L’autre, Luc, rapportait la généalogie de Marie (cf. Lc 3,23-38), mère de Jésus, « issu de la lignée de David selon la chair », comme dirait St Paul (Rm 1,3).
Marc n’a pas de Béatitudes. Et pourtant c’est au même point du récit de Marc que Matthieu et Luc, quoique d’une manière très dissemblable et sans se copier, plaçaient le sermon sur la montagne : Mt 5,2 --- 7,29 et Lc 6,20-49 insérés entre les versets 3,19 et 3,20 de Marc.
Dans Marc (11,15-19), c’est seulement le lendemain de l’entrée messianique de Jésus à Jérusalem que Jésus chasse les vendeurs du Temple. Tandis que Matthieu (21,12) et Luc (19,45) s’accordent contre Marc pour que Jésus purifie le Temple aussitôt après son entrée à Jérusalem.
On pourrait relever ainsi bien d’autres symétries ou coïncidences entre Matthieu et Luc, en dehors de Marc, et même en dehors des « Dits » du Seigneur, l’évangile araméen de Matthieu.
Il paraît ainsi fort probable qu’à Césarée maritime, Luc et Philippe, en présence de l’apôtre Paul, se firent part de leur projet mutuel de composer un évangile et se seraient transmis tous les documents désirables. Ce n’est pas seulement pendant quelques jours, mais pendant près de deux ans et demi que Luc et Philippe purent ainsi se consulter, et même se concerter. Philippe, d’ailleurs, dut communiquer à Luc de précieux renseignements pour la rédaction des Actes des apôtres, car il se trouvait être un témoin de première main et de première importance pour l’histoire de la primitive Eglise.
C’est à Rome (de 60 à 62) que Luc dut mettre la dernière main à son évangile, en présence de Marc qu’il y avait retrouvé (cf. Phm 24). Pendant ce même temps Philippe a dû éditer, à Césarée, l’évangile de Matthieu en y mêlant le récit de Marc et, comme Luc, mais d’une manière très différente, les résultats de son enquête personnelle. Les propres filles de Philippe, qui étaient prophétesses et certainement lettrées, ont pu participer, ou collaborer, à la rédaction finale du premier évangile.
Dans la parabole des « dix vierges » que Matthieu est seul à rapporter (cf. Mt 25,1-13), les cinq vierges sages peuvent représenter Philippe lui-même et ses quatre filles.

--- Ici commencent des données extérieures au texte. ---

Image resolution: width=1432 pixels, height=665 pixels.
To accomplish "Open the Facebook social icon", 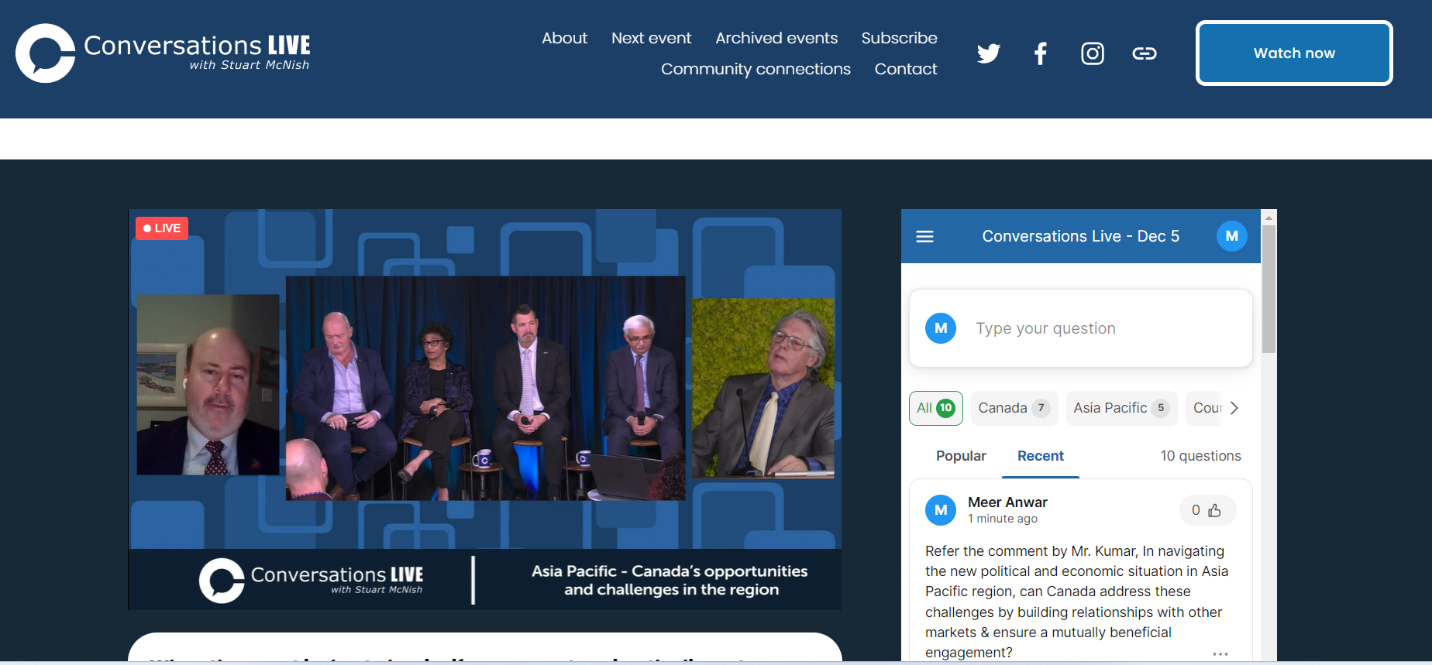I will tap(1040, 54).
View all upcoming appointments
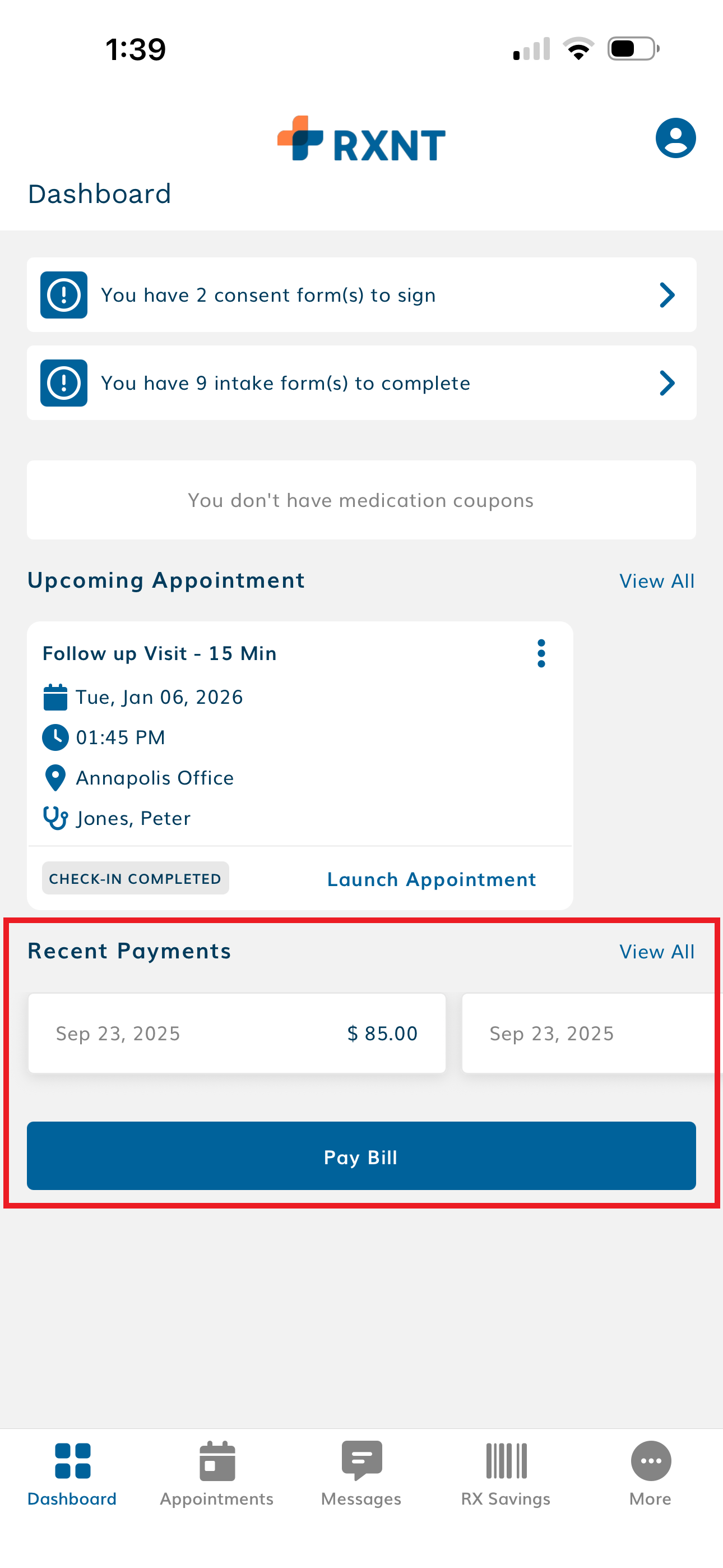 pyautogui.click(x=657, y=582)
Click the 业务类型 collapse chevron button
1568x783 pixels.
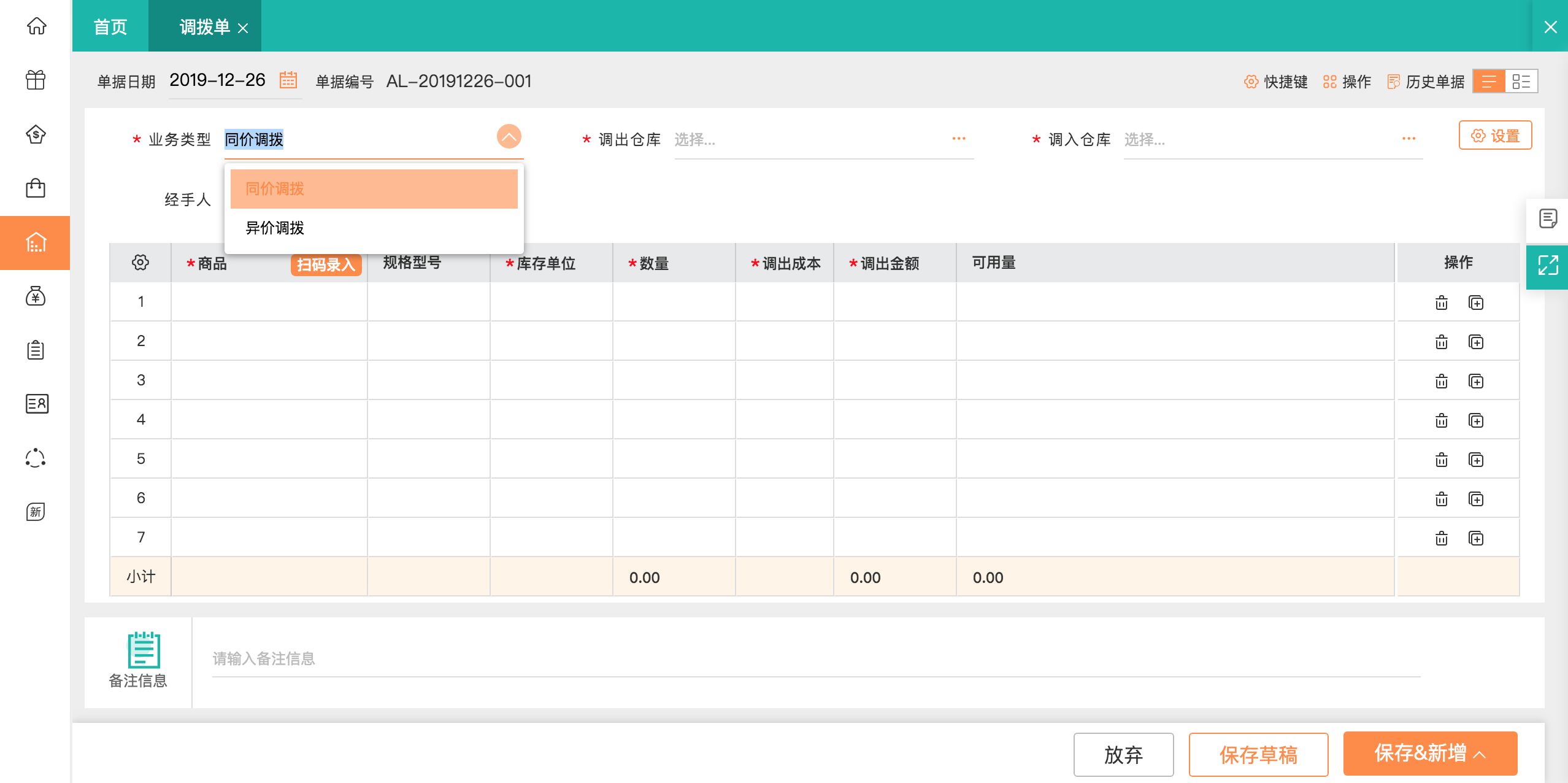pos(509,136)
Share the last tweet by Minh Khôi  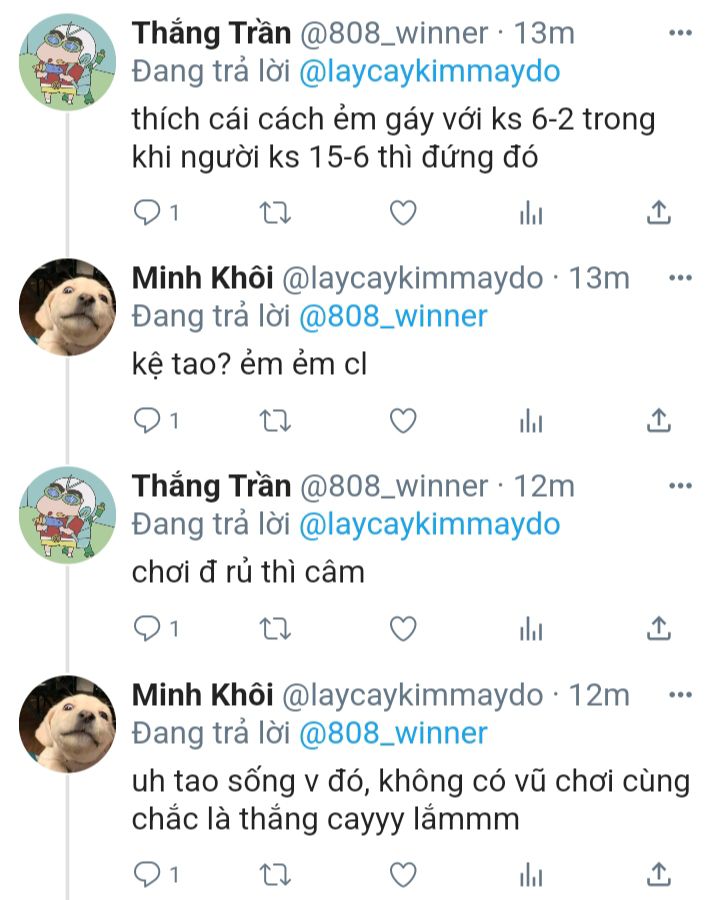659,876
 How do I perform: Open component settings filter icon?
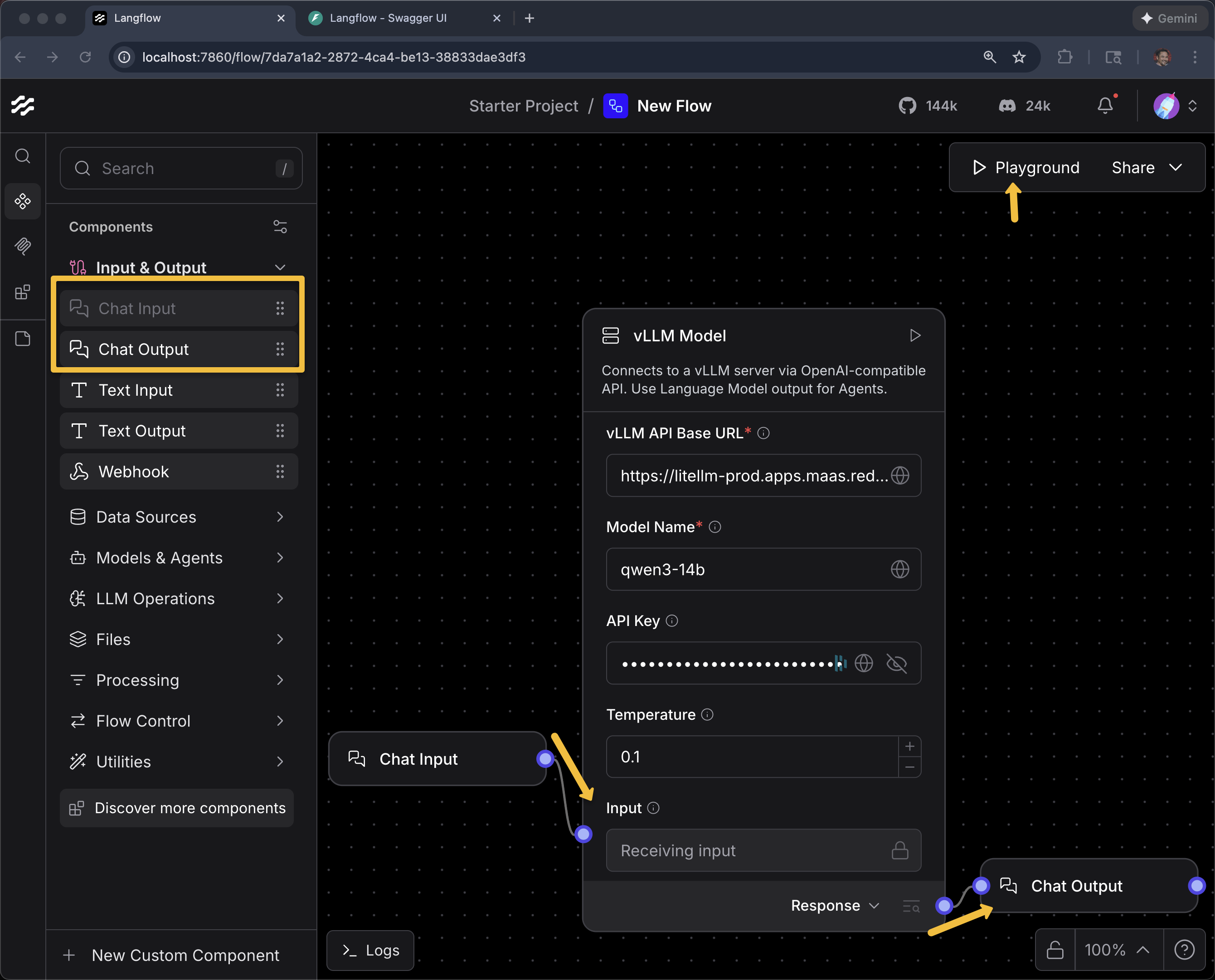280,227
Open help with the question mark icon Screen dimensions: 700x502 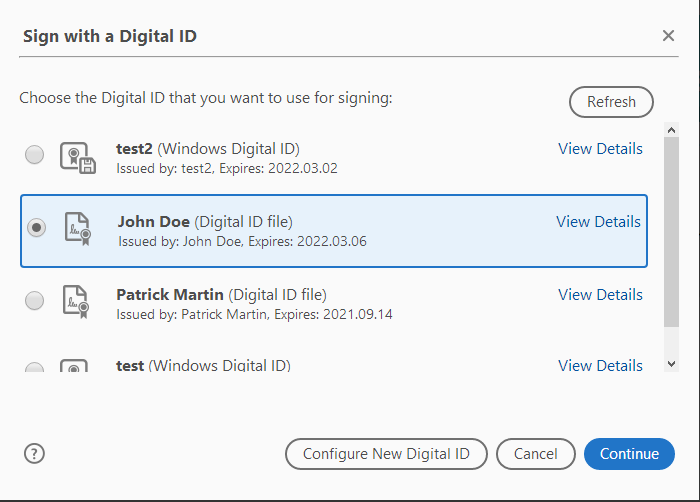click(x=33, y=453)
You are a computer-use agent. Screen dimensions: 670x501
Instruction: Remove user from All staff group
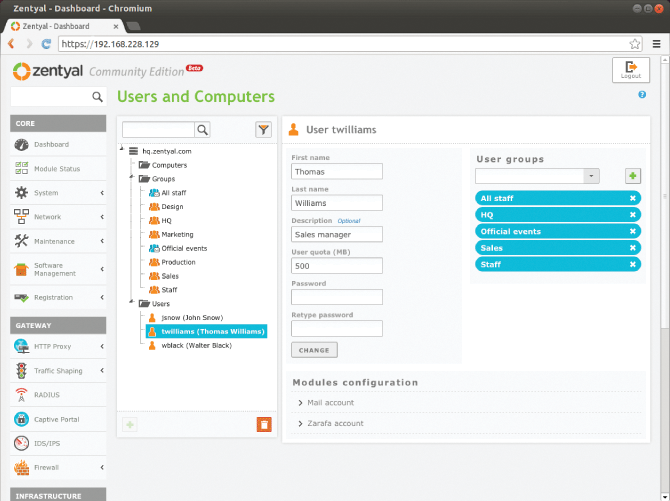(x=632, y=198)
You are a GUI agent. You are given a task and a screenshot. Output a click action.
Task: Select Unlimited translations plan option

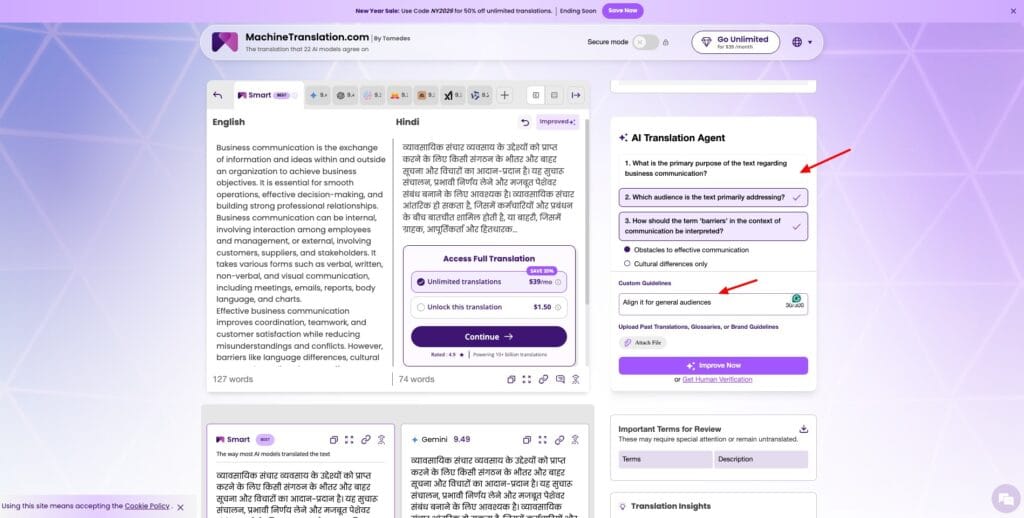coord(489,282)
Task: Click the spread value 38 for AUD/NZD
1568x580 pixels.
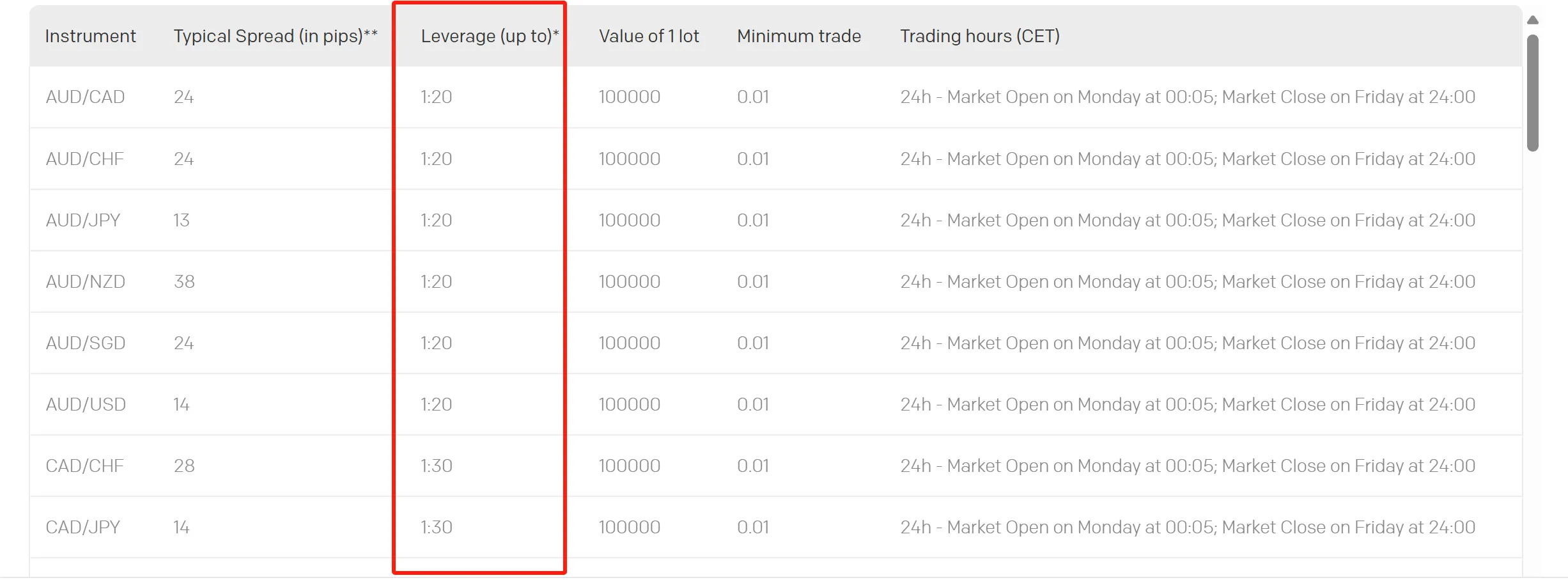Action: click(x=184, y=281)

On comprend fort bien que, par modestie, Philippe ait placé son ouvrage sous le patronage de l’apôtre Matthieu. En un sens c’était vrai, puisqu’il traduisait en grec les discours du Seigneur collectés par le publicain Matthieu, témoin oculaire et auriculaire de la vie du Christ.
Ce que l’on comprend moins bien, c’est le silence complet de la tradition postapostolique sur ce travail du diacre Philippe. Personne n’a su et personne, jusqu’à présent, ne s’est douté que ce fût lui le rédacteur final du 1er évangile ... à moins qu’on n’ait pas su comprendre Luc lui-même, qui qualifiait explicitement le diacre Philippe d’ « évangéliste » (Ac 21,8).
Sans aucun doute, dans le Nouveau Testament, le terme d’évangéliste désigne d’abord le prédicateur de la Bonne Nouvelle de Jésus-Christ (Ep 4,11 ; 2 T 4,5). Mais ce sens n’est pas exclusif de « scribe effectif de la vie et des paroles du Seigneur ». Ainsi « la Bonne Nouvelle » de 2 Co 8,18 semble bien désigner un évangile écrit.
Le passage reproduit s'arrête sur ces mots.